--- START ---

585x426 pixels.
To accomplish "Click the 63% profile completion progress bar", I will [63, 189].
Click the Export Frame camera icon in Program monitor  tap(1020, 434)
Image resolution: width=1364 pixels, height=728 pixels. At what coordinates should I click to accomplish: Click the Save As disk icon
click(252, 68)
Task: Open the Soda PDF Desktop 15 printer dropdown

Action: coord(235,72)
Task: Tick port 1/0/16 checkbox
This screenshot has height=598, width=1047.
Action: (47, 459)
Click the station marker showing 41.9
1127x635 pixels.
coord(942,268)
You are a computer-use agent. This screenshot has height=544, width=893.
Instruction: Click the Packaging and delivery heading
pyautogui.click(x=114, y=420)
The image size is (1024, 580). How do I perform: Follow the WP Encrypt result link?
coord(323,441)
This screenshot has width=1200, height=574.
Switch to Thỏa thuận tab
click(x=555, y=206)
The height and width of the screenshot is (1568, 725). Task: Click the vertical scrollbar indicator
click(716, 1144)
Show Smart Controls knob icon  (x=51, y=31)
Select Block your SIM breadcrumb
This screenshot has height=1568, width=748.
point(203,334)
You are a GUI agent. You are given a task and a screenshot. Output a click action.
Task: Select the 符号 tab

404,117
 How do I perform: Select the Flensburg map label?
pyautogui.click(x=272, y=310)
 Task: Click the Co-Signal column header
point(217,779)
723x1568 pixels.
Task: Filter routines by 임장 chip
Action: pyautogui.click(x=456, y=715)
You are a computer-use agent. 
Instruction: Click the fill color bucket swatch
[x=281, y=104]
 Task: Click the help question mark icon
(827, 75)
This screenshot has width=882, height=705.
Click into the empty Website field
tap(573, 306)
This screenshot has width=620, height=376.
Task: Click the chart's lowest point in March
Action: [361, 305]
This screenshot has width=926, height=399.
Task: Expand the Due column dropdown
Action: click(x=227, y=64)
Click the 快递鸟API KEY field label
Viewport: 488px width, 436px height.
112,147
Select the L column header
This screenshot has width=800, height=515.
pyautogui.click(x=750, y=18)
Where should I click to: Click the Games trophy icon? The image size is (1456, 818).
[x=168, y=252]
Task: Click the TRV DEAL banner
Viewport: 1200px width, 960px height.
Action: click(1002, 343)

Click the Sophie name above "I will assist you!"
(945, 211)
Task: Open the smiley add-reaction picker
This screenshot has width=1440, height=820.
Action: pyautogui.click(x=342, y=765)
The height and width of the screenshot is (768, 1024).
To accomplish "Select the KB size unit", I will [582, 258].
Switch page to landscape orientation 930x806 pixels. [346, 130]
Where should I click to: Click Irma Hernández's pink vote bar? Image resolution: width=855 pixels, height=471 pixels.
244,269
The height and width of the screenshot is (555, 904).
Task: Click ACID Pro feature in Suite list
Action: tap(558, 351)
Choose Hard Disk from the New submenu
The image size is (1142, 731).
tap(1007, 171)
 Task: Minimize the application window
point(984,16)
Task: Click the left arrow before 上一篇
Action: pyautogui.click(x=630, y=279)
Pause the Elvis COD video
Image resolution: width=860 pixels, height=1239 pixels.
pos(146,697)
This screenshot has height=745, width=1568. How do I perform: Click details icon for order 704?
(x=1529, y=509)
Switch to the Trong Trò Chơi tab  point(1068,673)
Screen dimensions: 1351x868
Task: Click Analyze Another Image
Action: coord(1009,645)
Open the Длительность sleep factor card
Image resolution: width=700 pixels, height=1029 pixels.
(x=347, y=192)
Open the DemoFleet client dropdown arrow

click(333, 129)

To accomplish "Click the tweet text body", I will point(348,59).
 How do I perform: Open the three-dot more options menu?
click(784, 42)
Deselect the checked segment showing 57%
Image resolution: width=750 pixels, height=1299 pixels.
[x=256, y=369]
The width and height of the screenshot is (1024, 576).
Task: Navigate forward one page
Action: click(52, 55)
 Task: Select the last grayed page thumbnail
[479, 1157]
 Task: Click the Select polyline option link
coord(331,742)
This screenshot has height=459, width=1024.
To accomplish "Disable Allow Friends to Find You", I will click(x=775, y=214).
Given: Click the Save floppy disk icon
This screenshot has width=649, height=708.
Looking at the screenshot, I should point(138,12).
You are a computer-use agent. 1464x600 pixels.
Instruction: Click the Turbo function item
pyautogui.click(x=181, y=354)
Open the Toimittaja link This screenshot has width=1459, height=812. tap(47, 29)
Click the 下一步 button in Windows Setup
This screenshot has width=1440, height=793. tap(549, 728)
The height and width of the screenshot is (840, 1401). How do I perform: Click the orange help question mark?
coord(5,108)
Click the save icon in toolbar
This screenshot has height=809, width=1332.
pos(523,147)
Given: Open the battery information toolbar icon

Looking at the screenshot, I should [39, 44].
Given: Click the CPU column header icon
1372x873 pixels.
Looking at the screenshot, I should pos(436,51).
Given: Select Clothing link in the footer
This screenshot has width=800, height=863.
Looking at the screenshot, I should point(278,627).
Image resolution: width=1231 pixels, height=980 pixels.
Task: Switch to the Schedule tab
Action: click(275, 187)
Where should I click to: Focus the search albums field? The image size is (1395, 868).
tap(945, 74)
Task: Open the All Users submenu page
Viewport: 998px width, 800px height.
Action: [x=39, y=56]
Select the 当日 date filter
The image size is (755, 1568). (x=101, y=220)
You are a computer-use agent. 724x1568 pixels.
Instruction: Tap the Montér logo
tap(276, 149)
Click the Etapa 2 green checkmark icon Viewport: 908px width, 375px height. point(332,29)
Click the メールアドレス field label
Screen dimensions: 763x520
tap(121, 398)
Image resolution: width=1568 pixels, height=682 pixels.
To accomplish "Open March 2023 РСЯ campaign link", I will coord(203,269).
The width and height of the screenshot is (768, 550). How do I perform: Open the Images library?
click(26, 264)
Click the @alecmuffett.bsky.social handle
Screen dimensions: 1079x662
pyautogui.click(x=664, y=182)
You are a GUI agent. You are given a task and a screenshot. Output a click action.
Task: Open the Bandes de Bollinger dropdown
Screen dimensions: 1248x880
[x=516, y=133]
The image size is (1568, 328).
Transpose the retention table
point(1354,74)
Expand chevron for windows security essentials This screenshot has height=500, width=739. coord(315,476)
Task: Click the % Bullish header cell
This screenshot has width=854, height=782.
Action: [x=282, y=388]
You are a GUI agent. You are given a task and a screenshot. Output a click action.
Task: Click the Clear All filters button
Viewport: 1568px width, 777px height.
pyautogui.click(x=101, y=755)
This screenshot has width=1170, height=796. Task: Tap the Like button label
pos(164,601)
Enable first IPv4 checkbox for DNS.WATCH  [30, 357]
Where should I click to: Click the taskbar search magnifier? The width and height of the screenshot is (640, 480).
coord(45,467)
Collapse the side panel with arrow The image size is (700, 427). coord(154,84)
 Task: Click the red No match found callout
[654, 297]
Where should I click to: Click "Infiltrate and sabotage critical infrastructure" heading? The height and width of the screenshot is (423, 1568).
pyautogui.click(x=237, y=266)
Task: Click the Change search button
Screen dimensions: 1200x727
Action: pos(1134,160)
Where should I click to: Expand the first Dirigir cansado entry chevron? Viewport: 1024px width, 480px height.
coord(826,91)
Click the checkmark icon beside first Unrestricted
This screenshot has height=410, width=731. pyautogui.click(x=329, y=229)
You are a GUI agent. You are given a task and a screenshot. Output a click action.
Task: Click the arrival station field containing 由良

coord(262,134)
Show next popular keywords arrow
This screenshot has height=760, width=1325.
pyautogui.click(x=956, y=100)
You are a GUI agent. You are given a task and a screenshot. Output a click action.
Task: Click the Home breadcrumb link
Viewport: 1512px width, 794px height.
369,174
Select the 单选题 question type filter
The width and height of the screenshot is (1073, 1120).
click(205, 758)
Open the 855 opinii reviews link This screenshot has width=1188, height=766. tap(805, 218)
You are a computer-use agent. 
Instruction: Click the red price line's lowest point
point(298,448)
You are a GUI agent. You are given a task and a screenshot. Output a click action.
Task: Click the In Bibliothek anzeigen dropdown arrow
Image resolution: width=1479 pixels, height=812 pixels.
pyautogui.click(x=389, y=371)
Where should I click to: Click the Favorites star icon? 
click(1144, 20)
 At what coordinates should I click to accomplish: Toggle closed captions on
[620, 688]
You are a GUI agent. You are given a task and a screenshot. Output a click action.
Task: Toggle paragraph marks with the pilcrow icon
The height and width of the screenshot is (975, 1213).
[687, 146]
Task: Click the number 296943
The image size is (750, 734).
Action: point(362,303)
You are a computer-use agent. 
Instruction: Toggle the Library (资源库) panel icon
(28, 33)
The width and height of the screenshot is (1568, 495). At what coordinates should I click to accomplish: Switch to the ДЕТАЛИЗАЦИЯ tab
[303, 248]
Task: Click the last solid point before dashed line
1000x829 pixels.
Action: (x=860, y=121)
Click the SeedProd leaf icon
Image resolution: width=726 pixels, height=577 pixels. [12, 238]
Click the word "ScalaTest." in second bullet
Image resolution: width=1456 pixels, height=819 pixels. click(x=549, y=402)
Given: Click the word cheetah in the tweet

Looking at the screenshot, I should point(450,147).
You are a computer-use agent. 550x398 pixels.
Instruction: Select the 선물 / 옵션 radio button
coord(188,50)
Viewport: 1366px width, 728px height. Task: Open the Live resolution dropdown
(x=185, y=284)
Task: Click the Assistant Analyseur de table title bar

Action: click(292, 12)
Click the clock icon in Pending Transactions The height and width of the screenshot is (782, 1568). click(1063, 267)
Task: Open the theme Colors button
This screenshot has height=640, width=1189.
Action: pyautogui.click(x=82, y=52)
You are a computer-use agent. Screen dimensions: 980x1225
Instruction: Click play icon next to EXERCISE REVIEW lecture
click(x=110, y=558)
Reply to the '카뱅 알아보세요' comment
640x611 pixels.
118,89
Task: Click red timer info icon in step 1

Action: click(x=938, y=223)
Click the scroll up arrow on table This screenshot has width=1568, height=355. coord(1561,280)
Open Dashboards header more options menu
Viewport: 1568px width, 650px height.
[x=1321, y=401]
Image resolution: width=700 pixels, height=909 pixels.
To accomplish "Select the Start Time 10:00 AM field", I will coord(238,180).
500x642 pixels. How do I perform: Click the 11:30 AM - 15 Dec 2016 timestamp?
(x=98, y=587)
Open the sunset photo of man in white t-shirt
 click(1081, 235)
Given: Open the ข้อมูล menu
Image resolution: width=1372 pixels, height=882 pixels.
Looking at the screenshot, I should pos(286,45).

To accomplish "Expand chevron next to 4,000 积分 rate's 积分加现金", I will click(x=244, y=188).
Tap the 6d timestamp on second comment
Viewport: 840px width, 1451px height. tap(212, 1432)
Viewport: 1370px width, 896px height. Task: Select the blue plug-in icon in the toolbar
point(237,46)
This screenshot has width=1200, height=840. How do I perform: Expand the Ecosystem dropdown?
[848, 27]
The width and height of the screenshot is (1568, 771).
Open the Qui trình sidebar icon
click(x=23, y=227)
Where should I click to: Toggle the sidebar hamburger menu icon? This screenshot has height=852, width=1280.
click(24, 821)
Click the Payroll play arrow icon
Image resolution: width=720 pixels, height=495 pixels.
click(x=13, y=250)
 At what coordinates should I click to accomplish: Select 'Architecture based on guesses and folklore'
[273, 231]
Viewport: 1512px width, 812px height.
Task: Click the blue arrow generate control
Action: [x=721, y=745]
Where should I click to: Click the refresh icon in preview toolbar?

--- END ---

TASK ITEM
Would you show each line of the listing above that has the string "with"?

COMPLETED EXERCISE
Collapse the side panel with arrow The image size is (700, 427). coord(154,84)
Task: Toggle paragraph marks with the pilcrow icon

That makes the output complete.